* Exercise goal *
Produce the records again in full, exactly as shown below.

* Material for this task *

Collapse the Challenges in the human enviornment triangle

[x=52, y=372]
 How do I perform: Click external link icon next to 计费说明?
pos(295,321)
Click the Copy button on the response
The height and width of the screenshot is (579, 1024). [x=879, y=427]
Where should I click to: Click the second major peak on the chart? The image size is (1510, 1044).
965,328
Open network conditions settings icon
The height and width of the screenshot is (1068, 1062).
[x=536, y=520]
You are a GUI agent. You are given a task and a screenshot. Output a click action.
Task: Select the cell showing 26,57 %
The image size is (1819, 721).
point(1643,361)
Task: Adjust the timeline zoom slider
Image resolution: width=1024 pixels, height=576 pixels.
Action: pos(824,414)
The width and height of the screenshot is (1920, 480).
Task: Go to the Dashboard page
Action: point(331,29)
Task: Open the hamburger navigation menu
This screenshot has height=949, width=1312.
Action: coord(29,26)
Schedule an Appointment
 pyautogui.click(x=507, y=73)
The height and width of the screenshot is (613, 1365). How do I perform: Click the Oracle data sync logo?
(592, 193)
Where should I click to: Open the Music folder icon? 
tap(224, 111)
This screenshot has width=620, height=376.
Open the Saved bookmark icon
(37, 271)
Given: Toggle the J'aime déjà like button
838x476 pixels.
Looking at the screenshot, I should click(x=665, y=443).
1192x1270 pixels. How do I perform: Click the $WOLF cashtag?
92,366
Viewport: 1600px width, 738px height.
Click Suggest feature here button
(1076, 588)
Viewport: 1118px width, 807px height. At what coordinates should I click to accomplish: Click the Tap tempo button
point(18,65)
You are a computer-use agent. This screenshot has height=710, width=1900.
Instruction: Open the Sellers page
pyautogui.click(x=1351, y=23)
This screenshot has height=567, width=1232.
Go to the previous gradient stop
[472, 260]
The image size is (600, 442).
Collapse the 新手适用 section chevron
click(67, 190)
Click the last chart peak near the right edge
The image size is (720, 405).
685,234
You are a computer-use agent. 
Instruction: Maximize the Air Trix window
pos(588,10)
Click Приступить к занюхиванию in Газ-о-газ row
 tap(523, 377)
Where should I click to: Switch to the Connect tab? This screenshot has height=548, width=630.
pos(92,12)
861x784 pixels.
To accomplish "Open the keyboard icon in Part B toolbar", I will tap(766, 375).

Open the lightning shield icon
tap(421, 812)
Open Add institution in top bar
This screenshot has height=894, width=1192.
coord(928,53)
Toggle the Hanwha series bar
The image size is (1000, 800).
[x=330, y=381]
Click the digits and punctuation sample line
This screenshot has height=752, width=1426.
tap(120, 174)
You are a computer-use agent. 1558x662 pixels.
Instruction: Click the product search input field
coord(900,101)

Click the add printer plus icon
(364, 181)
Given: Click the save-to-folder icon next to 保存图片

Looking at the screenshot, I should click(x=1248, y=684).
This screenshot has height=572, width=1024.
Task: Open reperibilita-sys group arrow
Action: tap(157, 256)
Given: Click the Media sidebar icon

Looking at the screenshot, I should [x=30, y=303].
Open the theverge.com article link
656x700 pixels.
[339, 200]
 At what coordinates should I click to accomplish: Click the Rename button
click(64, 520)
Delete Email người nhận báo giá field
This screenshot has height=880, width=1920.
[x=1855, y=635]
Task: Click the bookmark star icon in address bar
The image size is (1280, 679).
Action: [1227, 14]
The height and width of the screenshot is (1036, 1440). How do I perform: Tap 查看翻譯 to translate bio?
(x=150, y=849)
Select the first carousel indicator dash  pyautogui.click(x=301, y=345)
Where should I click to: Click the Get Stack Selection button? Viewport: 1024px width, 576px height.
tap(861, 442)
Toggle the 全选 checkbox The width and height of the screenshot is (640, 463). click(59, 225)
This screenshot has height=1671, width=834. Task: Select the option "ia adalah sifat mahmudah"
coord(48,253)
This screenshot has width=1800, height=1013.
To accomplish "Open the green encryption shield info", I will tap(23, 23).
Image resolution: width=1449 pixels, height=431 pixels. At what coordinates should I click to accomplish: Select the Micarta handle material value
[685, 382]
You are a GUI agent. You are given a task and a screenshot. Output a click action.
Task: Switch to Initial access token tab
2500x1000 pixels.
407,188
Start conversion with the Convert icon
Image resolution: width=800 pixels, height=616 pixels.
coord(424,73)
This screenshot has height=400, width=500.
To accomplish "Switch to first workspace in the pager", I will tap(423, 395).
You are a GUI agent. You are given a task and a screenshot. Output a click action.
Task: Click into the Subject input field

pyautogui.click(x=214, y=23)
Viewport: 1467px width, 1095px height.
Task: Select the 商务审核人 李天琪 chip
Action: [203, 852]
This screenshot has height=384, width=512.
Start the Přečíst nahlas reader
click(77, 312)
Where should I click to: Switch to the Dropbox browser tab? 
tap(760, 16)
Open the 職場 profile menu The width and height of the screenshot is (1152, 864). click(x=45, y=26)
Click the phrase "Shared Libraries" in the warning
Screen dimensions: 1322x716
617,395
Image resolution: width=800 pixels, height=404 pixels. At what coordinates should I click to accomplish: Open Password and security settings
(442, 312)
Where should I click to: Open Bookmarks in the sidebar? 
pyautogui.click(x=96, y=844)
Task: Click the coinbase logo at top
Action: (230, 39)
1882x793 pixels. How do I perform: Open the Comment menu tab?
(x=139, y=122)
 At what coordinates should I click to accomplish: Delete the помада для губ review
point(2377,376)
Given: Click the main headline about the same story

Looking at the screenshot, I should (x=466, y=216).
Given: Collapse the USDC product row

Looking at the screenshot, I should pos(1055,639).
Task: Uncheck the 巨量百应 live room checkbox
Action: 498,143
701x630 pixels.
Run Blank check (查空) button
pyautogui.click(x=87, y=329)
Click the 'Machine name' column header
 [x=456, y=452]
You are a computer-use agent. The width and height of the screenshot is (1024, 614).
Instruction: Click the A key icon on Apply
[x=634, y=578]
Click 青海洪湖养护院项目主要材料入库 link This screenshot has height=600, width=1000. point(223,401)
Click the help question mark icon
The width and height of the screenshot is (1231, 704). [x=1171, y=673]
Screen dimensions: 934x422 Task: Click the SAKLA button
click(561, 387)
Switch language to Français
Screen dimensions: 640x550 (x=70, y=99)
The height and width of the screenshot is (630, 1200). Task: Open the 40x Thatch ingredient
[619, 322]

* Answer box *
Collapse the Challenges in the human enviornment triangle

[x=52, y=372]
 How do I perform: Click external link icon next to 计费说明?
pos(295,321)
Click the Copy button on the response
The height and width of the screenshot is (579, 1024). [x=879, y=427]
Where should I click to: Click the second major peak on the chart? The image size is (1510, 1044).
965,328
Open network conditions settings icon
The height and width of the screenshot is (1068, 1062).
[x=536, y=520]
You are a GUI agent. You are given a task and a screenshot. Output a click action.
Task: Select the cell showing 26,57 %
The image size is (1819, 721).
point(1643,361)
Task: Adjust the timeline zoom slider
Image resolution: width=1024 pixels, height=576 pixels.
Action: pos(824,414)
The width and height of the screenshot is (1920, 480).
Task: Go to the Dashboard page
Action: point(331,29)
Task: Open the hamburger navigation menu
This screenshot has height=949, width=1312.
Action: coord(29,26)
Schedule an Appointment
 pyautogui.click(x=507, y=73)
The height and width of the screenshot is (613, 1365). How do I perform: Click the Oracle data sync logo?
(592, 193)
Where should I click to: Open the Music folder icon? 
tap(224, 111)
This screenshot has width=620, height=376.
Open the Saved bookmark icon
(37, 271)
Given: Toggle the J'aime déjà like button
838x476 pixels.
Looking at the screenshot, I should click(x=665, y=443).
1192x1270 pixels. How do I perform: Click the $WOLF cashtag?
92,366
Viewport: 1600px width, 738px height.
Click Suggest feature here button
(1076, 588)
Viewport: 1118px width, 807px height. At what coordinates should I click to accomplish: Click the Tap tempo button
point(18,65)
You are a computer-use agent. This screenshot has height=710, width=1900.
Instruction: Open the Sellers page
pyautogui.click(x=1351, y=23)
This screenshot has height=567, width=1232.
Go to the previous gradient stop
[472, 260]
The image size is (600, 442).
Collapse the 新手适用 section chevron
click(67, 190)
Click the last chart peak near the right edge
The image size is (720, 405).
685,234
You are a computer-use agent. 
Instruction: Maximize the Air Trix window
pos(588,10)
Click Приступить к занюхиванию in Газ-о-газ row
 tap(523, 377)
Where should I click to: Switch to the Connect tab? This screenshot has height=548, width=630.
pos(92,12)
861x784 pixels.
To accomplish "Open the keyboard icon in Part B toolbar", I will tap(766, 375).

Open the lightning shield icon
tap(421, 812)
Open Add institution in top bar
This screenshot has height=894, width=1192.
coord(928,53)
Toggle the Hanwha series bar
The image size is (1000, 800).
[x=330, y=381]
Click the digits and punctuation sample line
This screenshot has height=752, width=1426.
tap(120, 174)
You are a computer-use agent. 1558x662 pixels.
Instruction: Click the product search input field
coord(900,101)

Click the add printer plus icon
(364, 181)
Given: Click the save-to-folder icon next to 保存图片

Looking at the screenshot, I should click(x=1248, y=684).
This screenshot has height=572, width=1024.
Task: Open reperibilita-sys group arrow
Action: tap(157, 256)
Given: Click the Media sidebar icon

Looking at the screenshot, I should [x=30, y=303].
Open the theverge.com article link
656x700 pixels.
[339, 200]
 At what coordinates should I click to accomplish: Click the Rename button
click(64, 520)
Delete Email người nhận báo giá field
This screenshot has height=880, width=1920.
[x=1855, y=635]
Task: Click the bookmark star icon in address bar
The image size is (1280, 679).
Action: [1227, 14]
The height and width of the screenshot is (1036, 1440). How do I perform: Tap 查看翻譯 to translate bio?
(x=150, y=849)
Select the first carousel indicator dash  pyautogui.click(x=301, y=345)
Where should I click to: Click the Get Stack Selection button? Viewport: 1024px width, 576px height.
tap(861, 442)
Toggle the 全选 checkbox The width and height of the screenshot is (640, 463). click(59, 225)
This screenshot has height=1671, width=834. Task: Select the option "ia adalah sifat mahmudah"
coord(48,253)
This screenshot has width=1800, height=1013.
To accomplish "Open the green encryption shield info", I will tap(23, 23).
Image resolution: width=1449 pixels, height=431 pixels. At what coordinates should I click to accomplish: Select the Micarta handle material value
[685, 382]
You are a GUI agent. You are given a task and a screenshot. Output a click action.
Task: Switch to Initial access token tab
2500x1000 pixels.
407,188
Start conversion with the Convert icon
Image resolution: width=800 pixels, height=616 pixels.
coord(424,73)
This screenshot has height=400, width=500.
To accomplish "Switch to first workspace in the pager", I will tap(423, 395).
You are a GUI agent. You are given a task and a screenshot. Output a click action.
Task: Click into the Subject input field

pyautogui.click(x=214, y=23)
Viewport: 1467px width, 1095px height.
Task: Select the 商务审核人 李天琪 chip
Action: [203, 852]
This screenshot has height=384, width=512.
Start the Přečíst nahlas reader
click(77, 312)
Where should I click to: Switch to the Dropbox browser tab? 
tap(760, 16)
Open the 職場 profile menu The width and height of the screenshot is (1152, 864). click(x=45, y=26)
Click the phrase "Shared Libraries" in the warning
Screen dimensions: 1322x716
617,395
Image resolution: width=800 pixels, height=404 pixels. At what coordinates should I click to accomplish: Open Password and security settings
(442, 312)
Where should I click to: Open Bookmarks in the sidebar? 
pyautogui.click(x=96, y=844)
Task: Click the coinbase logo at top
Action: (230, 39)
1882x793 pixels. How do I perform: Open the Comment menu tab?
(x=139, y=122)
 At what coordinates should I click to accomplish: Delete the помада для губ review
point(2377,376)
Given: Click the main headline about the same story

Looking at the screenshot, I should (x=466, y=216).
Given: Collapse the USDC product row

Looking at the screenshot, I should pos(1055,639).
Task: Uncheck the 巨量百应 live room checkbox
Action: 498,143
701x630 pixels.
Run Blank check (查空) button
pyautogui.click(x=87, y=329)
Click the 'Machine name' column header
 [x=456, y=452]
You are a computer-use agent. The width and height of the screenshot is (1024, 614).
Instruction: Click the A key icon on Apply
[x=634, y=578]
Click 青海洪湖养护院项目主要材料入库 link This screenshot has height=600, width=1000. point(223,401)
Click the help question mark icon
The width and height of the screenshot is (1231, 704). [x=1171, y=673]
Screen dimensions: 934x422 Task: Click the SAKLA button
click(561, 387)
Switch language to Français
Screen dimensions: 640x550 (x=70, y=99)
The height and width of the screenshot is (630, 1200). Task: Open the 40x Thatch ingredient
[619, 322]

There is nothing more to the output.